▶ _Task goal_
Down to the final line, write out the data below exactly.

***** Data provided

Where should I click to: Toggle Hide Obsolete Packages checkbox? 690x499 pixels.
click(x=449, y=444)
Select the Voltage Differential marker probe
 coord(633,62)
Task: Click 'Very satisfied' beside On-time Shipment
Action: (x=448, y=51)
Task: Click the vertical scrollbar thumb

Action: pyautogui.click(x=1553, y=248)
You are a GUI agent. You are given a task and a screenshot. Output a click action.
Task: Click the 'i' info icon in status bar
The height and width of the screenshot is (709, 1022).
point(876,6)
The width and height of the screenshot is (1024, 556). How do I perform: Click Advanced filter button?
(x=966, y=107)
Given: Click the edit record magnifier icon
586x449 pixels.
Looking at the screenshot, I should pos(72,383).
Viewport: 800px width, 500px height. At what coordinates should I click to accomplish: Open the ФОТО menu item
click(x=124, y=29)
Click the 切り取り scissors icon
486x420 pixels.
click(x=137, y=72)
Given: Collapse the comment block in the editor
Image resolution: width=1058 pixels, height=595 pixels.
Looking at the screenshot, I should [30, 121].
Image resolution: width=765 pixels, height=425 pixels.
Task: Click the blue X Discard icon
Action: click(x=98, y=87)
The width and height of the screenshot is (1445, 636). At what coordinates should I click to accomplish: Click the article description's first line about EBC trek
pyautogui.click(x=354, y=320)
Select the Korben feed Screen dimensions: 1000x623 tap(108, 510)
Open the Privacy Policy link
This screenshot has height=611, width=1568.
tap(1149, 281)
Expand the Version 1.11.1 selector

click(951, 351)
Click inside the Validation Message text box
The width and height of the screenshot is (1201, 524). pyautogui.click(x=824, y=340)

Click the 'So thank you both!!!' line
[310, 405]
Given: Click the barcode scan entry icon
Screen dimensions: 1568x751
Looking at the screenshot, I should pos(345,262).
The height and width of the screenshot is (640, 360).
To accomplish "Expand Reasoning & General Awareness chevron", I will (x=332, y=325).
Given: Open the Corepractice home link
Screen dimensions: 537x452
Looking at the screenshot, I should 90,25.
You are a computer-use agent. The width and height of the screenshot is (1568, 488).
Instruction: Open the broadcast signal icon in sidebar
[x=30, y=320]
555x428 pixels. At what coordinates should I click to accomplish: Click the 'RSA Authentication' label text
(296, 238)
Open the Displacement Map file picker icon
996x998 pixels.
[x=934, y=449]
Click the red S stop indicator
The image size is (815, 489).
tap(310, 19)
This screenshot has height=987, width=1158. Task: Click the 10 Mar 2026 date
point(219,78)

**********

▶ _Solution below_
Where should I click to: Toggle Hide Obsolete Packages checkbox? 690x499 pixels.
click(x=449, y=444)
Select the Voltage Differential marker probe
 coord(633,62)
Task: Click 'Very satisfied' beside On-time Shipment
Action: (x=448, y=51)
Task: Click the vertical scrollbar thumb

Action: pyautogui.click(x=1553, y=248)
You are a GUI agent. You are given a task and a screenshot. Output a click action.
Task: Click the 'i' info icon in status bar
The height and width of the screenshot is (709, 1022).
point(876,6)
The width and height of the screenshot is (1024, 556). How do I perform: Click Advanced filter button?
(x=966, y=107)
Given: Click the edit record magnifier icon
586x449 pixels.
Looking at the screenshot, I should pos(72,383).
Viewport: 800px width, 500px height. At what coordinates should I click to accomplish: Open the ФОТО menu item
click(x=124, y=29)
Click the 切り取り scissors icon
486x420 pixels.
click(x=137, y=72)
Given: Collapse the comment block in the editor
Image resolution: width=1058 pixels, height=595 pixels.
Looking at the screenshot, I should [30, 121].
Image resolution: width=765 pixels, height=425 pixels.
Task: Click the blue X Discard icon
Action: click(x=98, y=87)
The width and height of the screenshot is (1445, 636). At what coordinates should I click to accomplish: Click the article description's first line about EBC trek
pyautogui.click(x=354, y=320)
Select the Korben feed Screen dimensions: 1000x623 tap(108, 510)
Open the Privacy Policy link
This screenshot has height=611, width=1568.
tap(1149, 281)
Expand the Version 1.11.1 selector

click(951, 351)
Click inside the Validation Message text box
The width and height of the screenshot is (1201, 524). pyautogui.click(x=824, y=340)

Click the 'So thank you both!!!' line
[310, 405]
Given: Click the barcode scan entry icon
Screen dimensions: 1568x751
Looking at the screenshot, I should pos(345,262).
The height and width of the screenshot is (640, 360).
To accomplish "Expand Reasoning & General Awareness chevron", I will (x=332, y=325).
Given: Open the Corepractice home link
Screen dimensions: 537x452
Looking at the screenshot, I should 90,25.
You are a computer-use agent. The width and height of the screenshot is (1568, 488).
Instruction: Open the broadcast signal icon in sidebar
[x=30, y=320]
555x428 pixels. At what coordinates should I click to accomplish: Click the 'RSA Authentication' label text
(296, 238)
Open the Displacement Map file picker icon
996x998 pixels.
[x=934, y=449]
Click the red S stop indicator
The image size is (815, 489).
tap(310, 19)
This screenshot has height=987, width=1158. Task: Click the 10 Mar 2026 date
point(219,78)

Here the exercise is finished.